Selain mendorong pertumbuhan ekonomi daerah, investasi tersebut turut menciptakan lapangan kerja baru. Hingga Triwulan I 2026, serapan tenaga kerja langsung dari aktivitas investasi mencapai sekitar 700.000 orang atau meningkat 18,9 persen dibandingkan periode yang sama tahun sebelumnya.

Menatap tahun 2027, Kementerian Investasi dan Hilirisasi juga menyiapkan berbagai langkah transformasi digital guna memperkuat ekosistem investasi nasional.
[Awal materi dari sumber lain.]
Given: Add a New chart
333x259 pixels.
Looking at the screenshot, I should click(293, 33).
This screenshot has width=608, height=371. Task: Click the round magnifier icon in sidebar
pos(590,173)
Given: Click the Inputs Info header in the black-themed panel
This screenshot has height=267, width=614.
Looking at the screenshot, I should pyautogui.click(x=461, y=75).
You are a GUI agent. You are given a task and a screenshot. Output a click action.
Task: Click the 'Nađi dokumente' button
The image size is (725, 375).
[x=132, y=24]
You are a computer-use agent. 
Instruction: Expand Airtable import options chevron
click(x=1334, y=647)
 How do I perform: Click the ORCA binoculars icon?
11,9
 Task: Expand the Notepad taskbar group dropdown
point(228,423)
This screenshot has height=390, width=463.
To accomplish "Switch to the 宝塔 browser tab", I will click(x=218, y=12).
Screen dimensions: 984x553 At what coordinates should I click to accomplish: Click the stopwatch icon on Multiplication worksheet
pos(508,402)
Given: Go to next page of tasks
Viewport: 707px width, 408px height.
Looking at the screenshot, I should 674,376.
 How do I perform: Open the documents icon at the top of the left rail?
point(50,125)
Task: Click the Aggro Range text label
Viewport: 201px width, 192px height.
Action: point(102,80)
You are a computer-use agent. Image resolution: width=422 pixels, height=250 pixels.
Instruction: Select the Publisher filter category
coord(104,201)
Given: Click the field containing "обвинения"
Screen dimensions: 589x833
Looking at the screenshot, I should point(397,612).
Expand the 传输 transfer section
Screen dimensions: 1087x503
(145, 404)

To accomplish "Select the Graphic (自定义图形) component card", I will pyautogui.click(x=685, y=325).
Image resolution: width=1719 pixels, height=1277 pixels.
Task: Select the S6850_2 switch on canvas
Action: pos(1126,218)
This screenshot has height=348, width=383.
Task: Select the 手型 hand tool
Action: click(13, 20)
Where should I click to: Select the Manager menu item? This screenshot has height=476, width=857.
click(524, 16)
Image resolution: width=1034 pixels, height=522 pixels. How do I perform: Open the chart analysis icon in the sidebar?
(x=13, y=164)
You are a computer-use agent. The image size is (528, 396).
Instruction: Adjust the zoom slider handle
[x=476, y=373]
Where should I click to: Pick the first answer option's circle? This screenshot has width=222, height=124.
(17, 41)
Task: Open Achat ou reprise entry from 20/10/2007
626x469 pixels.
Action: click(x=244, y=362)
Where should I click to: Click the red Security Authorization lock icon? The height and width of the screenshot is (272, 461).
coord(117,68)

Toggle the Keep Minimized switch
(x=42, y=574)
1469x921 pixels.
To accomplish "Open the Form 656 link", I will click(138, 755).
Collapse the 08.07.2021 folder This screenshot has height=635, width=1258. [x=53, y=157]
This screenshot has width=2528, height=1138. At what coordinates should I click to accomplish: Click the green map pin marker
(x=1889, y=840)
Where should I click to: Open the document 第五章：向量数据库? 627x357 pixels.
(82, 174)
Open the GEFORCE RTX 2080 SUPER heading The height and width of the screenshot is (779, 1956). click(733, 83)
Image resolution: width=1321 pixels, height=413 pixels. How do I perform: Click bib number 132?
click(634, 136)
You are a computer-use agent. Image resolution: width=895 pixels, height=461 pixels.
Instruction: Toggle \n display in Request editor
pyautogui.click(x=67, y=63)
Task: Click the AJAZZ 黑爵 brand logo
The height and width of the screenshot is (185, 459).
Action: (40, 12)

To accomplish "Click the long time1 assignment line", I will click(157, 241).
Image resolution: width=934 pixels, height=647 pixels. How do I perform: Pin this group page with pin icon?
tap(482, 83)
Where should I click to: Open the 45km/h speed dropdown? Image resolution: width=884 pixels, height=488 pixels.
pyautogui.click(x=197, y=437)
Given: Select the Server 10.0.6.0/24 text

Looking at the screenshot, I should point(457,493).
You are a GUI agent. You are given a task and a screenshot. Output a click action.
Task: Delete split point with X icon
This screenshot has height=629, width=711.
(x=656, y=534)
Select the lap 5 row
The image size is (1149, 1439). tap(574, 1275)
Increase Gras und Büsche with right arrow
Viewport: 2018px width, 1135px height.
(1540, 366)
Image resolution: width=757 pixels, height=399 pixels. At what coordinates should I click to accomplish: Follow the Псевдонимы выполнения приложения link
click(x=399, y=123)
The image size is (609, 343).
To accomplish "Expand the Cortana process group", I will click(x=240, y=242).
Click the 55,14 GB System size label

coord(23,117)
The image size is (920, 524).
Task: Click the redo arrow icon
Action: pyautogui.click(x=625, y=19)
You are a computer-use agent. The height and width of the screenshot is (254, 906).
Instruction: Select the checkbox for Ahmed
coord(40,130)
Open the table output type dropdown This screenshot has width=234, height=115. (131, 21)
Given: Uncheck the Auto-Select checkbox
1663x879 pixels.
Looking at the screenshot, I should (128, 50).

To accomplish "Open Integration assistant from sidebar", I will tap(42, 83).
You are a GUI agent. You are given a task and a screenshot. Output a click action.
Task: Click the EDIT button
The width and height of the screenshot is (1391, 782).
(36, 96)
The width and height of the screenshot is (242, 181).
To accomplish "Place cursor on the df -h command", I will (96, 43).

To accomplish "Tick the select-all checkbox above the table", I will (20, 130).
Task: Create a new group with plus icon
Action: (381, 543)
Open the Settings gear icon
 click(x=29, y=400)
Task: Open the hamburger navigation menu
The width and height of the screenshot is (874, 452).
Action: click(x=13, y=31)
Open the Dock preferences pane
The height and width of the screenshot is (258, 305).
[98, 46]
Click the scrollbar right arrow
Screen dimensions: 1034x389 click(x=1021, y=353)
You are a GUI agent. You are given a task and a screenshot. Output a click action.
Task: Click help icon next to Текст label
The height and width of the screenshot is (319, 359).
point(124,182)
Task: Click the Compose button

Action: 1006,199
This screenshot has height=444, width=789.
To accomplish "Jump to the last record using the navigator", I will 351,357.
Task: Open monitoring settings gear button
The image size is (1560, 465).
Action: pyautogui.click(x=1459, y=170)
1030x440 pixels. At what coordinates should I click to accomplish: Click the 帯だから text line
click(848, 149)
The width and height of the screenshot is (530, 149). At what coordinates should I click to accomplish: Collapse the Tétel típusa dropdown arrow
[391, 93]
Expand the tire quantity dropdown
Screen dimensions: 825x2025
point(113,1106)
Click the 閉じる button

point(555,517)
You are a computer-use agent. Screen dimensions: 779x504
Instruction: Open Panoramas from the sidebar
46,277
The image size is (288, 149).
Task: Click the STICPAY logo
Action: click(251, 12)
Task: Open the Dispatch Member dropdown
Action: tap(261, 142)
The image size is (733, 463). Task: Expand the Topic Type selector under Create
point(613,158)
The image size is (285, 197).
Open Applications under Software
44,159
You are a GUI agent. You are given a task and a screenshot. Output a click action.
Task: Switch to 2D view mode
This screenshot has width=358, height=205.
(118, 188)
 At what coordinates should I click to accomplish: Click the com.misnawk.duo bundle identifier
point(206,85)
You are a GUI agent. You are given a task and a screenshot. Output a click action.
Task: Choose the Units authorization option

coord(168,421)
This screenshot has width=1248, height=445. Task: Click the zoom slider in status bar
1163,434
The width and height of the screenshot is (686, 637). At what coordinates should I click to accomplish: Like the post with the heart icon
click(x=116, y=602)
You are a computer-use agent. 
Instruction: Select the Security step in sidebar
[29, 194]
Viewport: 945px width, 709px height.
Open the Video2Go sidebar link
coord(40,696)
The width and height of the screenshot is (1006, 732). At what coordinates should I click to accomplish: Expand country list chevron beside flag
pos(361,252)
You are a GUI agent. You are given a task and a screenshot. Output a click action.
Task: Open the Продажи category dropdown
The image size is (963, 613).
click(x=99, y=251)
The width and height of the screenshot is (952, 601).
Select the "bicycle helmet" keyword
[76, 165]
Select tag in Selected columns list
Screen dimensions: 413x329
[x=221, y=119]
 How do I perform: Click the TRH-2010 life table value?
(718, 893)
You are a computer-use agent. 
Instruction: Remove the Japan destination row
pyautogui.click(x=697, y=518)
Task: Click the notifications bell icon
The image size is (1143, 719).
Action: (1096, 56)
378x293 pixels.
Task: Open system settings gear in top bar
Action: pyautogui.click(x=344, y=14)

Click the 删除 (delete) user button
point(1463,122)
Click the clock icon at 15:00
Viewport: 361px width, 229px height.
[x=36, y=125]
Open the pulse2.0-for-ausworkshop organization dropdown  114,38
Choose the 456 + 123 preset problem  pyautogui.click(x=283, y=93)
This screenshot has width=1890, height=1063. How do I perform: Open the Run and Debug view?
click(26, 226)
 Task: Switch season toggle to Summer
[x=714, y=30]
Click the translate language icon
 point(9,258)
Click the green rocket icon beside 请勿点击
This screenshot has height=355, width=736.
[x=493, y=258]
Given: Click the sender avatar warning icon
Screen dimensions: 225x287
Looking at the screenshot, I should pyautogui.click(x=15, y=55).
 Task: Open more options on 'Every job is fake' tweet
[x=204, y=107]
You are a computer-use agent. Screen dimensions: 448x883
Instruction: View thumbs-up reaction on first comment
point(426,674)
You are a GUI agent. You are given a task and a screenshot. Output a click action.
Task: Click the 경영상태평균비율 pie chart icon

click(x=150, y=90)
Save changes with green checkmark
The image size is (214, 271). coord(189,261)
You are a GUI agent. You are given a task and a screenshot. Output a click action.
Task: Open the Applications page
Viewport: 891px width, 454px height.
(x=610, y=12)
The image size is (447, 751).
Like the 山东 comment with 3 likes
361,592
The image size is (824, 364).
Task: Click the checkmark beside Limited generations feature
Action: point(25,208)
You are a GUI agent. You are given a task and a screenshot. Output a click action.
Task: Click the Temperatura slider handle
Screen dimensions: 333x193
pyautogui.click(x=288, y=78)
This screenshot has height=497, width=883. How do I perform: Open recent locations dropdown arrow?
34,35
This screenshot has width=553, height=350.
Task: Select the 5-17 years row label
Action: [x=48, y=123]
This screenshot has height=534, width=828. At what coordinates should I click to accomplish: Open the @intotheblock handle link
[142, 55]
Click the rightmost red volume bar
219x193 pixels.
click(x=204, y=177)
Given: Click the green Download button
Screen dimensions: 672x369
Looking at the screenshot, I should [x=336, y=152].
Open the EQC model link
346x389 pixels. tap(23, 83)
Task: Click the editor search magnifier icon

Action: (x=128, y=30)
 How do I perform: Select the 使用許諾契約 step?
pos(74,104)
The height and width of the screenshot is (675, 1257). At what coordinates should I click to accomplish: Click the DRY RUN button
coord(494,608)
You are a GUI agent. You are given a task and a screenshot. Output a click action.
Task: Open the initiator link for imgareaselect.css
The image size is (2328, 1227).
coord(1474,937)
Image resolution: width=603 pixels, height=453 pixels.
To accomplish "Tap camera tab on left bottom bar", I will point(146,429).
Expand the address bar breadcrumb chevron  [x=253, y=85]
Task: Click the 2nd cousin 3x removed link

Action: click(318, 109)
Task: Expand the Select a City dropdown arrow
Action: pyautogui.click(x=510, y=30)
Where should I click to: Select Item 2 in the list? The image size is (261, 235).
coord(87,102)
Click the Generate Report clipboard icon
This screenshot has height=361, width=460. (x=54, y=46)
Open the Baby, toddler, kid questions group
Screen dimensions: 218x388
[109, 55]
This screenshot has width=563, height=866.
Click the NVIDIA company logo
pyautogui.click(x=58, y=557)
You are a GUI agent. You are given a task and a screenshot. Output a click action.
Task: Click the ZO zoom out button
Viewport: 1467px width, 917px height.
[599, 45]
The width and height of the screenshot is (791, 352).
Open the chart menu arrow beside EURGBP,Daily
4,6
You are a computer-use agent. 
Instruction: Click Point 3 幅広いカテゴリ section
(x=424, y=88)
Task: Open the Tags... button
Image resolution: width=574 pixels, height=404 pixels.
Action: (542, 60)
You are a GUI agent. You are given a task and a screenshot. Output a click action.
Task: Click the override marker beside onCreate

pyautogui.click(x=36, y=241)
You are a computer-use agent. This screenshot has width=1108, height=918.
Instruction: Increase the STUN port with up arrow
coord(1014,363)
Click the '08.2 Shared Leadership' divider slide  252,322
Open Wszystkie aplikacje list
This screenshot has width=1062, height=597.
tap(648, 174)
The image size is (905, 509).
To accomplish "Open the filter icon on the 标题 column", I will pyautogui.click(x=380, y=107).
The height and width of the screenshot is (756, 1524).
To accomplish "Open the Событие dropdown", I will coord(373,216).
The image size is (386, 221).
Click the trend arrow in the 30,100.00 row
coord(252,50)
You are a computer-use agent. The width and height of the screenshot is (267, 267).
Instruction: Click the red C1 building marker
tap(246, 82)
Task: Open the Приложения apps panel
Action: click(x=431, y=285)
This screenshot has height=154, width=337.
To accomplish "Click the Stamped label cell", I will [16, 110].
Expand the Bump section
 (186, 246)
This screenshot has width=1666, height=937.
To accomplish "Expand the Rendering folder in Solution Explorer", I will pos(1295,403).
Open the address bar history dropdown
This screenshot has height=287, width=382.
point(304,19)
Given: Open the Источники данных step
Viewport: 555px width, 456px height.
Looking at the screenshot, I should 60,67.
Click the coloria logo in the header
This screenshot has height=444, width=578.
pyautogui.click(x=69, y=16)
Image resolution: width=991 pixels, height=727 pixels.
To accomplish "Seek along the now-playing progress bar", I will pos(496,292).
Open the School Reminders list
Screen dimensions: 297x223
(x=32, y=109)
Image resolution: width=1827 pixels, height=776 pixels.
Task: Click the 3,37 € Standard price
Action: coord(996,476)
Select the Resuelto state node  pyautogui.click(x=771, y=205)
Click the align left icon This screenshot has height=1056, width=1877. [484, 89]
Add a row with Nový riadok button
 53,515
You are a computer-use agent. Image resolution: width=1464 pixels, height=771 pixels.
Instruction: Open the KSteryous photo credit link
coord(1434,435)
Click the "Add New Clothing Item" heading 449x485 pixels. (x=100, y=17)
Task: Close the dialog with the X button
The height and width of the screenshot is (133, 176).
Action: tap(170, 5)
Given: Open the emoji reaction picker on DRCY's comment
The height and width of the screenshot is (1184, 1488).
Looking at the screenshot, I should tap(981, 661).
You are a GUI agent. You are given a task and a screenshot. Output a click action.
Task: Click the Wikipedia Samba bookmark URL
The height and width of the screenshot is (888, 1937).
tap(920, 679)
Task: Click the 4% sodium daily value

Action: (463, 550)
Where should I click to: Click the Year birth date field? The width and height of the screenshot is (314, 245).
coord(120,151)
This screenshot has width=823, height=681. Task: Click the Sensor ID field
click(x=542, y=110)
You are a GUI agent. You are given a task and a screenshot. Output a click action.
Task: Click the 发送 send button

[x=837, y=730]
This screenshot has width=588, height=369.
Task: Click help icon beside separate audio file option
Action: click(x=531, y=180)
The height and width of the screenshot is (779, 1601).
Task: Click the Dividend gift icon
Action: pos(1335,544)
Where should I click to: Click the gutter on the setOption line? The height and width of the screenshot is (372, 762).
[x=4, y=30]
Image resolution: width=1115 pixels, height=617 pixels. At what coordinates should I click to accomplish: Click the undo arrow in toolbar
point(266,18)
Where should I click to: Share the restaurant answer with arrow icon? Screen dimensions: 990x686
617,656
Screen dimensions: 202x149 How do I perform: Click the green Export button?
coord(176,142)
Salah satu program prioritas adalah pengembangan sistem Online Single Submission (OSS) berbasis teknologi kecerdasan buatan (Artificial Intelligence/AI), Big Data, dan Blockchain untuk meningkatkan akurasi, transparansi, serta keamanan layanan perizinan berusaha.

Selain itu, pemerintah akan memperluas integrasi Rencana Detail Tata Ruang (RDTR) di 400 kabupaten/kota ke dalam sistem OSS. Upaya promosi investasi juga akan diperkuat melalui penambahan kantor Indonesia Investment Promotion Centre (IIPC) di Guangzhou, Tiongkok, yang dinilai strategis sebagai salah satu pusat manufaktur global.

Menanggapi paparan tersebut, Ketua Komisi XII DPR RI, Bambang Pati Jaya, menyatakan pihaknya memahami kondisi pagu indikatif yang dihadapi kementerian dan mendukung langkah percepatan investasi untuk mendorong pertumbuhan ekonomi nasional. Menurutnya, rapat kerja tersebut menjadi tahap awal pembahasan, sementara pendalaman teknis dan rincian program akan dilanjutkan melalui serangkaian Rapat Dengar Pendapat (RDP) bersama pejabat eselon I Kementerian Investasi dan Hilirisasi/BKPM.